Certes, la réaction de Ngoy Mulunda arrive à point nommé pour sauver ce processus électoral mis à mal par la recrudescence des actes de violence. Il faut cependant regretter le silence affiché par le président du bureau de la CENI face à des actes graves de violence commis sur des officiels et des partisans de l’UDPS. L’opinion garde encore en mémoire les images des « Zoulus », une milice de l’UNAFEC, encerclant en pleine journée Park Hôtel dans le but d’agresser Me Kabukapwa, ministre des Affaires Foncières du gouvernement central en mission officielle au Katanga. Le tort de ce ministre est d’être luba kasaïen. Les mêmes éléments vont ensuite faire irruption au siège de l’Assemblée provinciale pour agresser avec des armes blanches des députés provinciaux en pleine séance plénière. Il y avait eu des blessés graves parmi eux. Ni le leader de ce parti ni les miliciens n’ont jamais interpellés.

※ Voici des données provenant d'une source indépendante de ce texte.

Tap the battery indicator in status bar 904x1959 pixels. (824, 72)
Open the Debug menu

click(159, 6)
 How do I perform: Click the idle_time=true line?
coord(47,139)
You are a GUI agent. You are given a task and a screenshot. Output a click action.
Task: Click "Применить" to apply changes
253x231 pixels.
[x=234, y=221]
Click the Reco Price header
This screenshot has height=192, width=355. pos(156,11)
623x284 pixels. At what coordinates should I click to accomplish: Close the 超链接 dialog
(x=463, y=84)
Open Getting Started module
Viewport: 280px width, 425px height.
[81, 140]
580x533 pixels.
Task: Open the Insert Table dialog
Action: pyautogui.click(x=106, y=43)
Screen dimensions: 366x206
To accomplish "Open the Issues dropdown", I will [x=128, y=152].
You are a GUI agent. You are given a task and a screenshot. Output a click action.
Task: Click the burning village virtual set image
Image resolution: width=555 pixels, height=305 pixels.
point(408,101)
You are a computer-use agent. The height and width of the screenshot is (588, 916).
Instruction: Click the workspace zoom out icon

Tout récemment, le monde entier a suivi les images des policiers en train d’agresser les combattants de l’Udps qui faisaient un sit-in devant le siège de la CENI. On dénombre un mort du nom de Lukusa et de nombreux blessés graves. Le lendemain de la destruction perpétrée à 3 heures du matin à la grenade du siège de l’Udps et celui de la RLTV par un commando bien connu, des éléments de la Police Nationale associés aux miliciens du PPRD ont violemment agressé les combattants de l’Udps. Il y eut mort d’homme et de nombreux blessés par des balles réelles tirées par ces policiers. A Mbuji-Mayi, des policiers de la garde rapprochée du Gouverneur de province ont tiré à balles réelles sur la foule venue manifester. Une fillette âgée de 13 ans a été mortellement atteinte et de nombreux manifestants ont été arbitrairement arrêtés et conduits en prison.

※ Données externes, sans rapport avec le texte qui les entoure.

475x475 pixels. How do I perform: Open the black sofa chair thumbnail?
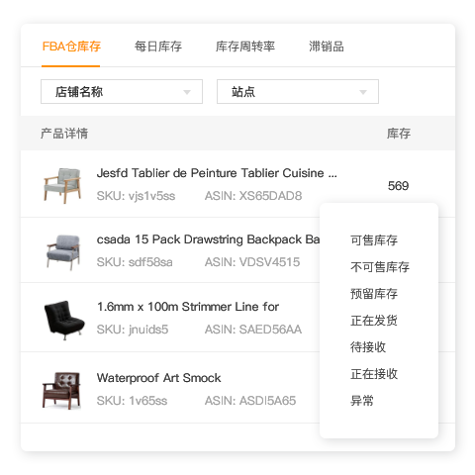point(64,320)
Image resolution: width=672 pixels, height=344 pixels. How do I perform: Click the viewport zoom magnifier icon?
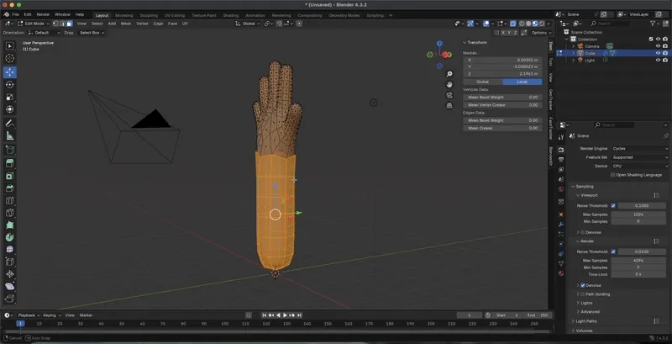449,73
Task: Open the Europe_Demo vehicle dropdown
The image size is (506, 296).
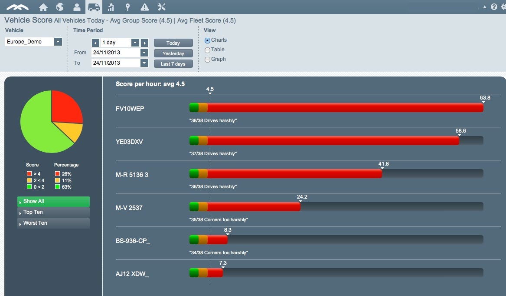Action: click(x=57, y=41)
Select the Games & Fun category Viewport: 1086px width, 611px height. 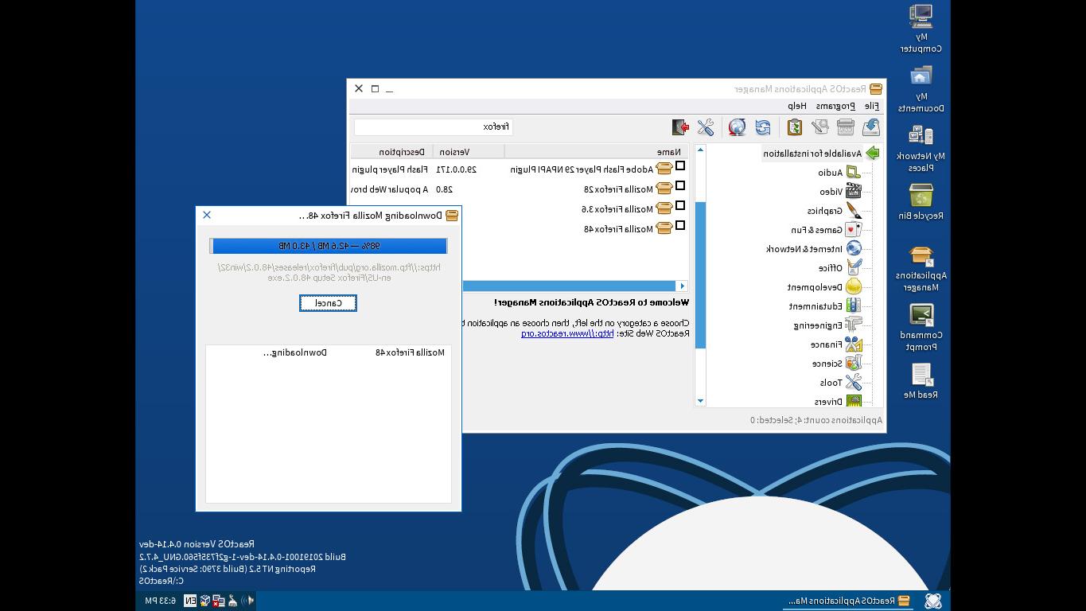point(831,229)
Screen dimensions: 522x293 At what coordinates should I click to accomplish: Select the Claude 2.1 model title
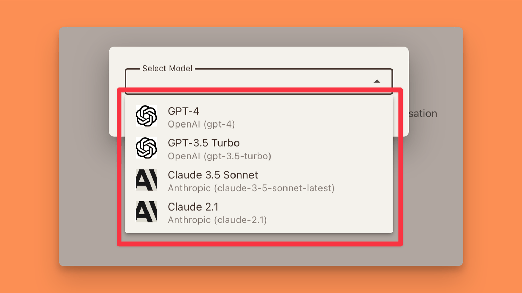(193, 207)
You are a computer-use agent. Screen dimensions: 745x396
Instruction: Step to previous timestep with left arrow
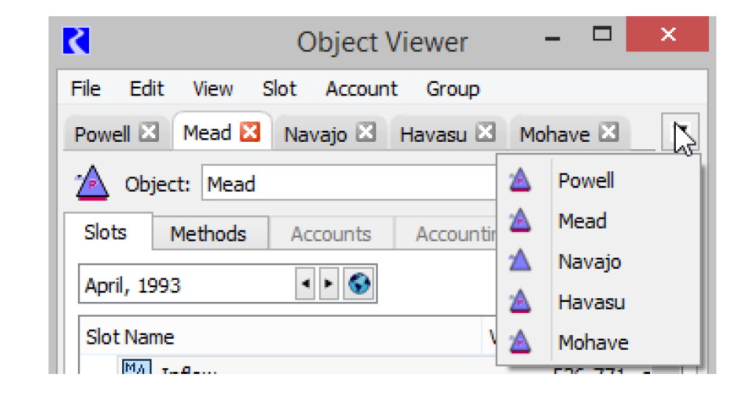(x=304, y=284)
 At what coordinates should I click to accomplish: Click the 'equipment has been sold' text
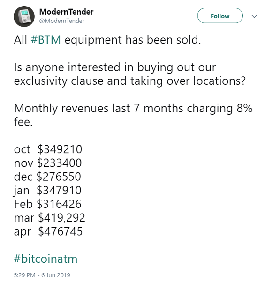coord(133,40)
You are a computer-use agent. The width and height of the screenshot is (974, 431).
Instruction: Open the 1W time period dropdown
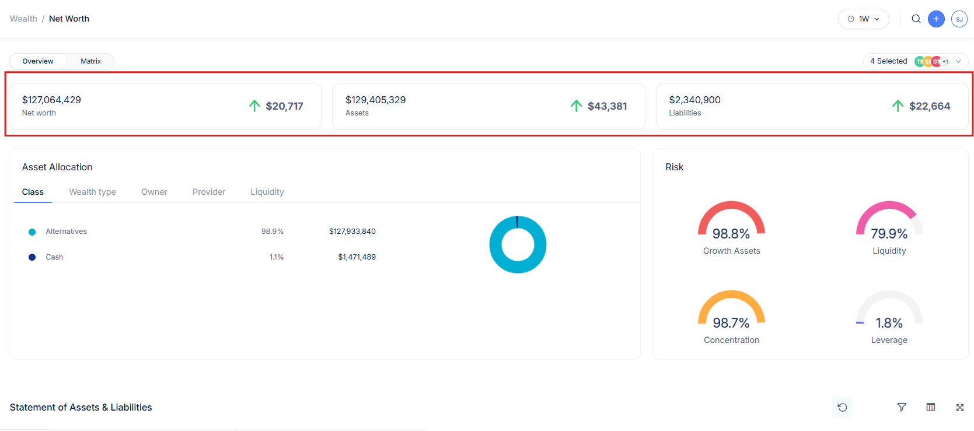pyautogui.click(x=863, y=19)
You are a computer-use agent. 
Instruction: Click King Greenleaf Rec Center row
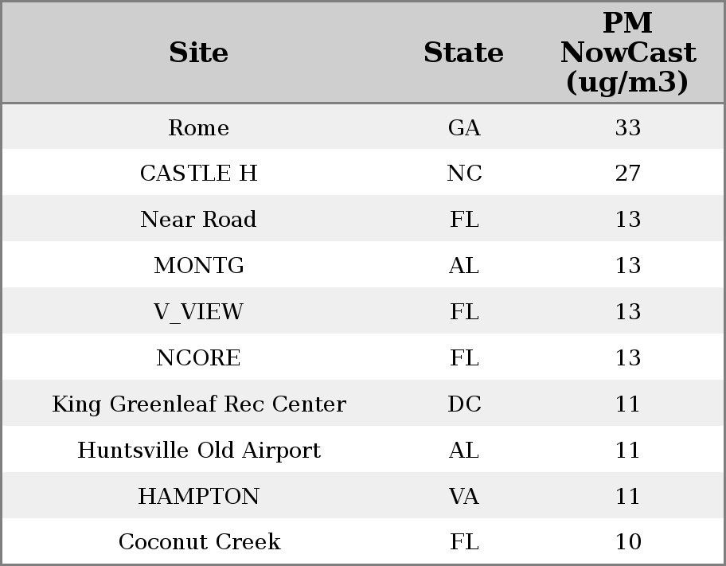[198, 404]
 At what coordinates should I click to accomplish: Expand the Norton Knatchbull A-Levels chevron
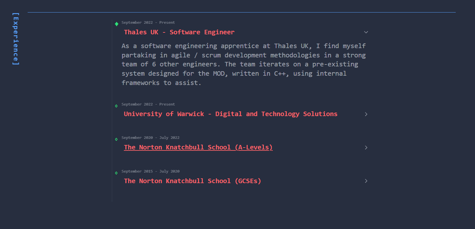[366, 148]
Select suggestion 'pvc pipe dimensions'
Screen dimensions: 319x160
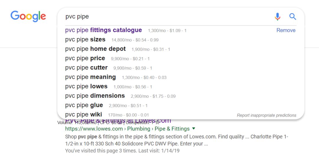click(95, 96)
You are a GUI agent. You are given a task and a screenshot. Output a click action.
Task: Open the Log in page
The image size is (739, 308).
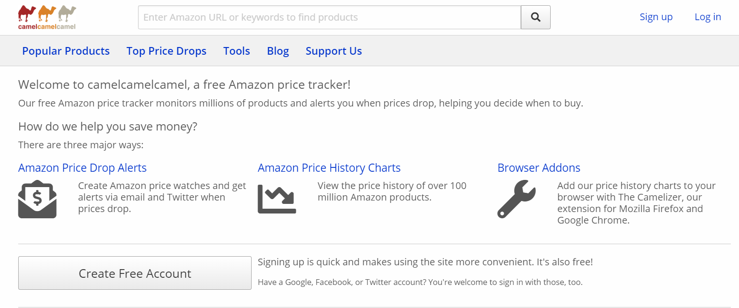(x=707, y=17)
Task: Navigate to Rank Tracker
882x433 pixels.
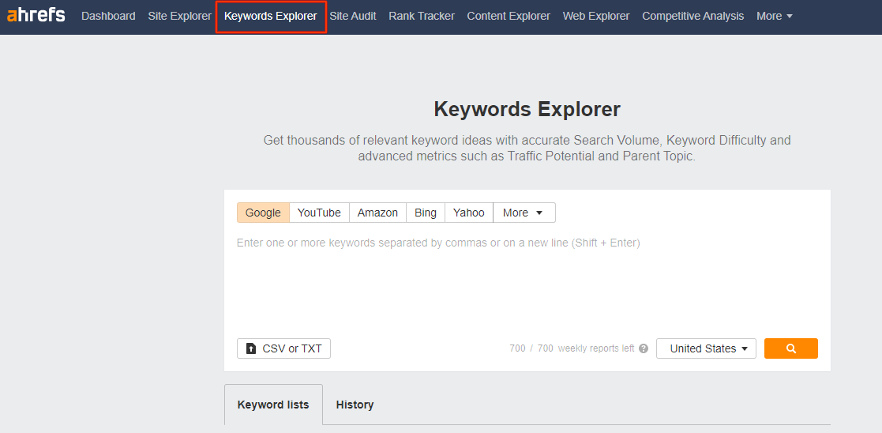Action: (422, 16)
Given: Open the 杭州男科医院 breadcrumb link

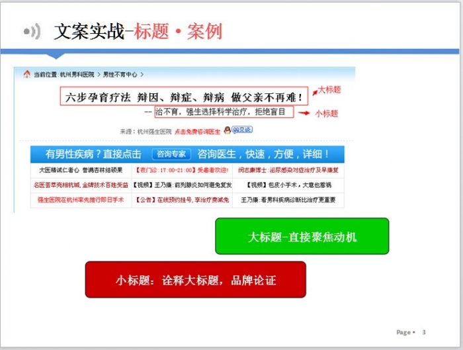Looking at the screenshot, I should pyautogui.click(x=77, y=75).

Tout récemment, Vital Kamerhe a échéppé à la mort à Masimanimba et Kikwit, le PPRD a été épinglé comme commanditaire du coup.
Non seulement ces actes de violence sont commis au grand jour par des éléments de la Police Nationale associés aux miliciens des partis de la Majorité présidentielle, mais ce qui est grave, c’est qu’aucune enquête ni policière ni judiciaire n’est diligentée pour déterminer les responsabilités.
De même, Daniel Ngoy Mulunda n’a jamais émis la moindre protestation en sa double qualité d’homme de Dieu et de président d’une institution d’appui à la démocratie.

Faut-il alors croire que ce réveil tardif du Pasteur Ngoy Mulunda est dû au fait qu’il a été récemment agressé en Afrique du Sud ? Faut-il croire que ce réveil tardif est dû au fait que la stratégie de l’intimidation a reçu un coup dur ? A l’opinion d’en juger, mais toujours est-il que l’appel lancé à la CPI va ouvrir la boîte de Pandore et sortir de placards des cadavres en putréfaction fort avancée.

L’ONU sonne l’alerte
Aussi curieux que cela puisse paraître, c’est au lendemain de la sortie médiatique d’Etienne Tshisekedi que le Bureau Central de l’ONU pour les Droits de l’Homme choisit pour rendre public un rapport sulfureux sur les violations des droits humains en RDC. Une coïncidence pour le moins étonnante car elle survient le jour où les apparatchiks du Régime s’étaient répandus en intoxication, injures et insinuations calomnieuses.